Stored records
= = = =

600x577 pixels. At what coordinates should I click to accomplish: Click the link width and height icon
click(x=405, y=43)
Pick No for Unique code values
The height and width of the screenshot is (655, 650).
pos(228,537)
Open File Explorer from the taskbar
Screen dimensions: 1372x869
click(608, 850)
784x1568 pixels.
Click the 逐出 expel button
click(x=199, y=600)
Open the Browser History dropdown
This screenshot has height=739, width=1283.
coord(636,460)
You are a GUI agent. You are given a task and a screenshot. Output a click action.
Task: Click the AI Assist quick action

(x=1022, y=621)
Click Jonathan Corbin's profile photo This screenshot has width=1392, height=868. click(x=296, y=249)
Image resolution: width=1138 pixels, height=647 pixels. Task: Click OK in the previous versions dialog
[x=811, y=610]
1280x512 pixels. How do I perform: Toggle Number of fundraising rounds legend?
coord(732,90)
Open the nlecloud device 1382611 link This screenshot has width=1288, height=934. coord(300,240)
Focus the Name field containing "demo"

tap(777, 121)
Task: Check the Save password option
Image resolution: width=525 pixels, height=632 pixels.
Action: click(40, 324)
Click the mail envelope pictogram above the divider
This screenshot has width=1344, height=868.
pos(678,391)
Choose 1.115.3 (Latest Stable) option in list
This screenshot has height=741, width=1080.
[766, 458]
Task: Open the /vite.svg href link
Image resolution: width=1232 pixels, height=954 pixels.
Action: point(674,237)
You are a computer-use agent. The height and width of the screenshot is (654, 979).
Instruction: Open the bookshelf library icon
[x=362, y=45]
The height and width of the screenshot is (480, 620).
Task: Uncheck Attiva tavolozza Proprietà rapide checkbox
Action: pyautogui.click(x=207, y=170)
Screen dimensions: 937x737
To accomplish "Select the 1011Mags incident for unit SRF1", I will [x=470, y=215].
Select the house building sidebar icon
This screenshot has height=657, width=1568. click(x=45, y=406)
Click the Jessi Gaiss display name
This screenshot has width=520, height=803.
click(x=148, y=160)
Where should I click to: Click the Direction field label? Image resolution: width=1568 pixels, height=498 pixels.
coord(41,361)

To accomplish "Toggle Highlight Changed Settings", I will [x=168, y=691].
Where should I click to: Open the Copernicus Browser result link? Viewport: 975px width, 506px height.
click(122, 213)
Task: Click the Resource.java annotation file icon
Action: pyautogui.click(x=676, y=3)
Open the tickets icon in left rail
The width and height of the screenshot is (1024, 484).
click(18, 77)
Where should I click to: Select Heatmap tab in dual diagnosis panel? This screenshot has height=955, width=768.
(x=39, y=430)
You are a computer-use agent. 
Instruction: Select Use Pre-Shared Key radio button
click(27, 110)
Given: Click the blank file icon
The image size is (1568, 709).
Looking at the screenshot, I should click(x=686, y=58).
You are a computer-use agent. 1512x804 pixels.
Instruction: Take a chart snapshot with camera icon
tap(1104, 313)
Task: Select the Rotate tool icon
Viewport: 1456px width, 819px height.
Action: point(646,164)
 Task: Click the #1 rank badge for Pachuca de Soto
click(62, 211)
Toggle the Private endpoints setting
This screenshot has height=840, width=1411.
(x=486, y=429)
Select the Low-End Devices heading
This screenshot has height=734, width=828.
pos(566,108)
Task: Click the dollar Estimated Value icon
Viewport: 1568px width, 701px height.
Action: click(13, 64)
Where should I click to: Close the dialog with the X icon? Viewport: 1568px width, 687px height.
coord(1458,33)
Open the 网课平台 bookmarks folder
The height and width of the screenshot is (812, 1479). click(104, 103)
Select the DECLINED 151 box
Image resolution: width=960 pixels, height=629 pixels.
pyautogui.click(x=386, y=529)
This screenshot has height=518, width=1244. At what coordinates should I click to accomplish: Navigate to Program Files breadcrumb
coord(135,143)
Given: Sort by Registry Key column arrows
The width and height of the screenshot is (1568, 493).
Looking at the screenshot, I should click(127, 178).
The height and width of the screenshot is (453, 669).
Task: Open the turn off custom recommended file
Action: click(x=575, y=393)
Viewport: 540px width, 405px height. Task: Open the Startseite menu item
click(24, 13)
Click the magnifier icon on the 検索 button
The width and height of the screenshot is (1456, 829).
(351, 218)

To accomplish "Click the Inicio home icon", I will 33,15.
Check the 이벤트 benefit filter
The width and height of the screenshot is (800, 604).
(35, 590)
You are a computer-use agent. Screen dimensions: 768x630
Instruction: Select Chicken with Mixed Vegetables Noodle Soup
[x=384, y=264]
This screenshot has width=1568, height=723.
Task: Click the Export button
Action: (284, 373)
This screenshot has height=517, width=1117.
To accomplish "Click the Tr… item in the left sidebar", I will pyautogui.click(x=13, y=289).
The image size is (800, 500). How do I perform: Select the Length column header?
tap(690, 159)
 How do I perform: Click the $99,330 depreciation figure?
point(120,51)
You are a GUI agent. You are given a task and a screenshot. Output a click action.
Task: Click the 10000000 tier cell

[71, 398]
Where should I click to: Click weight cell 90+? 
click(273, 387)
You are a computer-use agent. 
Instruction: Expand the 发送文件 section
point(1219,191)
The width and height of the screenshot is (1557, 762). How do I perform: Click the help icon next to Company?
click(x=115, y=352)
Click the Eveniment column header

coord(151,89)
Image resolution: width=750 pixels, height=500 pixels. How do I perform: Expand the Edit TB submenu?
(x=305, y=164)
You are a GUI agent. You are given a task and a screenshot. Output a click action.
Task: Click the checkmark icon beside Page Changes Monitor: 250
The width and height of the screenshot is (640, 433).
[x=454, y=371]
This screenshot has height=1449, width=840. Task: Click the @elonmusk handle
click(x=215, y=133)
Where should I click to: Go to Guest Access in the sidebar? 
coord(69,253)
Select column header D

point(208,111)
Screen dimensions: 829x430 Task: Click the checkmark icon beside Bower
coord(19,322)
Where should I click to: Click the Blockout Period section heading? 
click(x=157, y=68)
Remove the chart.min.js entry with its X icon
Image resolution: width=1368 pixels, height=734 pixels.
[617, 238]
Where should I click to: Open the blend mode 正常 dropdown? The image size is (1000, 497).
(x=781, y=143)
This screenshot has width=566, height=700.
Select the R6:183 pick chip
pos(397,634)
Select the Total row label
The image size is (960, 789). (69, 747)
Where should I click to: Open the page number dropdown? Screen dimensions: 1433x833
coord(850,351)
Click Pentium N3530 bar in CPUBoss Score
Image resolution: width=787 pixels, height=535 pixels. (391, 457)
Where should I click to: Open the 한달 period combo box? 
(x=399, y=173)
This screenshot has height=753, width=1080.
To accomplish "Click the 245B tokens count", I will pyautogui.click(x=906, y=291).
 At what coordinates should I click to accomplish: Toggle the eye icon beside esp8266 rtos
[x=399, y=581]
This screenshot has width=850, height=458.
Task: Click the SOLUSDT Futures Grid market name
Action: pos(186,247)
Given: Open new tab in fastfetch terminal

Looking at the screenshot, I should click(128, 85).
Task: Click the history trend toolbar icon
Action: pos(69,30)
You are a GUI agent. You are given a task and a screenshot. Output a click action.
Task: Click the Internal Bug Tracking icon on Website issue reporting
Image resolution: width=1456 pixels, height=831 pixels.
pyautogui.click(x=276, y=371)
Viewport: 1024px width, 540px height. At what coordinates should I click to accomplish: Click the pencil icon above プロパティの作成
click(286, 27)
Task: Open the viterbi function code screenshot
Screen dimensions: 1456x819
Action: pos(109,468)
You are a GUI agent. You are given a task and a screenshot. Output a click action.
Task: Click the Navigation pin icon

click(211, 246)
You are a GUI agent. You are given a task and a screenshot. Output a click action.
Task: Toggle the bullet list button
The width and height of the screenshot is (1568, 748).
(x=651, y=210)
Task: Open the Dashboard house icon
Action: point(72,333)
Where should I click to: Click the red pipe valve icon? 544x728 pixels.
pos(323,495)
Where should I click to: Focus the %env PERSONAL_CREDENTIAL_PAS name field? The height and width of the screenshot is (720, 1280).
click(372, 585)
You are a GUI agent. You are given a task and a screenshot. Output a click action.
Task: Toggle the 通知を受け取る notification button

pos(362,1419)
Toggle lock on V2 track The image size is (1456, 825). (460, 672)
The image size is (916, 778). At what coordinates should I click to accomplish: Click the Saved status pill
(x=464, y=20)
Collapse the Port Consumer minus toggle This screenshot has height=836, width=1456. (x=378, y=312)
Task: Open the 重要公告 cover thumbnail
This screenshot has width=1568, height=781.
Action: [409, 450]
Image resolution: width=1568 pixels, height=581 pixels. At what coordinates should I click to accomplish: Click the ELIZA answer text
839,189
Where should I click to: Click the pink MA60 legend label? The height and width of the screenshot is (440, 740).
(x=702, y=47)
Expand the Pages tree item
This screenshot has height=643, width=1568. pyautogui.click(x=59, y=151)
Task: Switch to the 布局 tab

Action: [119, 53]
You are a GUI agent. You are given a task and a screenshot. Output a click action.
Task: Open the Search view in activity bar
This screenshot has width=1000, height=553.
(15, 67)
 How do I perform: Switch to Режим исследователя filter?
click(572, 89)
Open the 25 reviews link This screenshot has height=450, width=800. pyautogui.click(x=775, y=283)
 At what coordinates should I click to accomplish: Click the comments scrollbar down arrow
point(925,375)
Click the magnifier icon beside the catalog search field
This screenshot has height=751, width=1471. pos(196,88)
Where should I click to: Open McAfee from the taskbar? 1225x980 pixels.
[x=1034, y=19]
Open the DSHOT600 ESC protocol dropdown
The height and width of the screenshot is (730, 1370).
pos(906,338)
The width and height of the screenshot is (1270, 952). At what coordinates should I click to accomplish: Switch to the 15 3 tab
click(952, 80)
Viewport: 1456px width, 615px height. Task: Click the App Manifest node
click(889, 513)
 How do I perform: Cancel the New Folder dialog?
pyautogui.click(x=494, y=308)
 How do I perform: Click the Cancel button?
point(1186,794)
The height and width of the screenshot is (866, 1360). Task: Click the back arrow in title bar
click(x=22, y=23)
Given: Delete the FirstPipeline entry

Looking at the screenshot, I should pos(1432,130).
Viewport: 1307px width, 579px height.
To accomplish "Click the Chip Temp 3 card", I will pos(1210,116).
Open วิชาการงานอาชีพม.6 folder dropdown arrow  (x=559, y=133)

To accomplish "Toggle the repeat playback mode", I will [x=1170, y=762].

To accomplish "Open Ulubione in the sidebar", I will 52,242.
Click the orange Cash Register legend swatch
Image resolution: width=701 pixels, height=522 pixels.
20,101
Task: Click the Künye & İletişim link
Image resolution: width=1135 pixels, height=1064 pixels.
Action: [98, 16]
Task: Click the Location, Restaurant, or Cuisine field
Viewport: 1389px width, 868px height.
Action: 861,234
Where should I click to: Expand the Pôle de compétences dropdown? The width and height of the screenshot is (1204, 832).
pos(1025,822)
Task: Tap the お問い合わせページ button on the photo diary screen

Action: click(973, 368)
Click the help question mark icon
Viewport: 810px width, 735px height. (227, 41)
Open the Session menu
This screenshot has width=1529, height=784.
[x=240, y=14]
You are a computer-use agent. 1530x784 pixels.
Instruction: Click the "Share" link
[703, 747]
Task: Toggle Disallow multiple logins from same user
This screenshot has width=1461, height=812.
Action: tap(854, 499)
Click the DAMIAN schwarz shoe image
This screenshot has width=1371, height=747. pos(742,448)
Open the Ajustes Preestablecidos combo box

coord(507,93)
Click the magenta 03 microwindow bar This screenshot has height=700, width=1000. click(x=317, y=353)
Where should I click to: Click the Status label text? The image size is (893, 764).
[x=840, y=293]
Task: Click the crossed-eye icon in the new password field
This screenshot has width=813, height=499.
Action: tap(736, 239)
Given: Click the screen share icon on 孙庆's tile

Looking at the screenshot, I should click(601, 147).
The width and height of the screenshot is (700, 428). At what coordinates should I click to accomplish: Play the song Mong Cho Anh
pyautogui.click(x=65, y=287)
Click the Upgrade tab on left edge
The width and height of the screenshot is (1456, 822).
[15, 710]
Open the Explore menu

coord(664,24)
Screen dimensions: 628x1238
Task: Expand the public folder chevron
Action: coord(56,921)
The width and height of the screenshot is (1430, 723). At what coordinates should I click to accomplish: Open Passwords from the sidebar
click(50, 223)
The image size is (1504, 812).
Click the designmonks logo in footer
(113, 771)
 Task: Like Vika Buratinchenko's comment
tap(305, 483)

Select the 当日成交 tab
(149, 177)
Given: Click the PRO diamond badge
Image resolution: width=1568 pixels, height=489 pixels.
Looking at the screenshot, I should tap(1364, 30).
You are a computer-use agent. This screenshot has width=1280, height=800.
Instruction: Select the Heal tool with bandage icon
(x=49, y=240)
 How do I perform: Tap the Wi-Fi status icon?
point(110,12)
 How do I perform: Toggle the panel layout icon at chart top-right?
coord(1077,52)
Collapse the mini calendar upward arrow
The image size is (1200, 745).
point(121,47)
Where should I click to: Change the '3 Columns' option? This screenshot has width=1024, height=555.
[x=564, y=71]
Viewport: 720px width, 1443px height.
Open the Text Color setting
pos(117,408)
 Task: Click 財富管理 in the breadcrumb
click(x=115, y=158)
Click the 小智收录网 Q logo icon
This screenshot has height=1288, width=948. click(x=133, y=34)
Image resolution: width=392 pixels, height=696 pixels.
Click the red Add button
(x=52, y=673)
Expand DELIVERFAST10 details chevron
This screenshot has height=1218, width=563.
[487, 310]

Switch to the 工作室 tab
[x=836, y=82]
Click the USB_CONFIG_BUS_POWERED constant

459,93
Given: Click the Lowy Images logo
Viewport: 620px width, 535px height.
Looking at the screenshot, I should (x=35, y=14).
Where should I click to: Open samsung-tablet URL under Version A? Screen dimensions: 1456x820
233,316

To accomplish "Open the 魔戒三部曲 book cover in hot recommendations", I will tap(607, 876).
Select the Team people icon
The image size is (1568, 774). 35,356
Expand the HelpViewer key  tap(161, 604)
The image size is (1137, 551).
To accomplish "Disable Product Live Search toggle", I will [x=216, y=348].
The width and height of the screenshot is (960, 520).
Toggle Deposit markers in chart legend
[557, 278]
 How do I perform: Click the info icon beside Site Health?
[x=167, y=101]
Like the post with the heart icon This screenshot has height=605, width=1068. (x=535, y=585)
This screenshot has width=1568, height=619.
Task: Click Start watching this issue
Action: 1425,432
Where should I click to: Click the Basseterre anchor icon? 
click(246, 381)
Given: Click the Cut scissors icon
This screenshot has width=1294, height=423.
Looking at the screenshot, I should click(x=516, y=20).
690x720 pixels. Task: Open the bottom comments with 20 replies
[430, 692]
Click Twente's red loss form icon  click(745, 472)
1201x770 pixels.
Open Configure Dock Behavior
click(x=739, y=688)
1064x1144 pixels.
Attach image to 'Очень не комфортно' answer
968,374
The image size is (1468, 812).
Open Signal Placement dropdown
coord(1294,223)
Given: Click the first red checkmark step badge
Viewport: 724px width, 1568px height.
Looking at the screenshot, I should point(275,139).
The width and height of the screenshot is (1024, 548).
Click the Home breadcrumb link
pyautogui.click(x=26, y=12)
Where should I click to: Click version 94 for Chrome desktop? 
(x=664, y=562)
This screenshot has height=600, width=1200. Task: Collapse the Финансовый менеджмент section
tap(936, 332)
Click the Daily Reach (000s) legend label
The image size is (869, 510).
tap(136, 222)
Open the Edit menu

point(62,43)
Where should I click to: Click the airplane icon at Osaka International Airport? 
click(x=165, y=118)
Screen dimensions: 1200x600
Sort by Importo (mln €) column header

= = = =

Retype the rows without changes, beginning with the line that contains "Where should I click to: Open samsung-tablet" and continuing through the line that contains "tap(936, 332)".

__Correct response__.
Where should I click to: Open samsung-tablet URL under Version A? Screen dimensions: 1456x820
233,316

To accomplish "Open the 魔戒三部曲 book cover in hot recommendations", I will tap(607, 876).
Select the Team people icon
The image size is (1568, 774). 35,356
Expand the HelpViewer key  tap(161, 604)
The image size is (1137, 551).
To accomplish "Disable Product Live Search toggle", I will [x=216, y=348].
The width and height of the screenshot is (960, 520).
Toggle Deposit markers in chart legend
[557, 278]
 How do I perform: Click the info icon beside Site Health?
[x=167, y=101]
Like the post with the heart icon This screenshot has height=605, width=1068. (x=535, y=585)
This screenshot has width=1568, height=619.
Task: Click Start watching this issue
Action: 1425,432
Where should I click to: Click the Basseterre anchor icon? 
click(246, 381)
Given: Click the Cut scissors icon
This screenshot has width=1294, height=423.
Looking at the screenshot, I should click(x=516, y=20).
690x720 pixels. Task: Open the bottom comments with 20 replies
[430, 692]
Click Twente's red loss form icon  click(745, 472)
1201x770 pixels.
Open Configure Dock Behavior
click(x=739, y=688)
1064x1144 pixels.
Attach image to 'Очень не комфортно' answer
968,374
The image size is (1468, 812).
Open Signal Placement dropdown
coord(1294,223)
Given: Click the first red checkmark step badge
Viewport: 724px width, 1568px height.
Looking at the screenshot, I should point(275,139).
The width and height of the screenshot is (1024, 548).
Click the Home breadcrumb link
pyautogui.click(x=26, y=12)
Where should I click to: Click version 94 for Chrome desktop? 
(x=664, y=562)
This screenshot has height=600, width=1200. Task: Collapse the Финансовый менеджмент section
tap(936, 332)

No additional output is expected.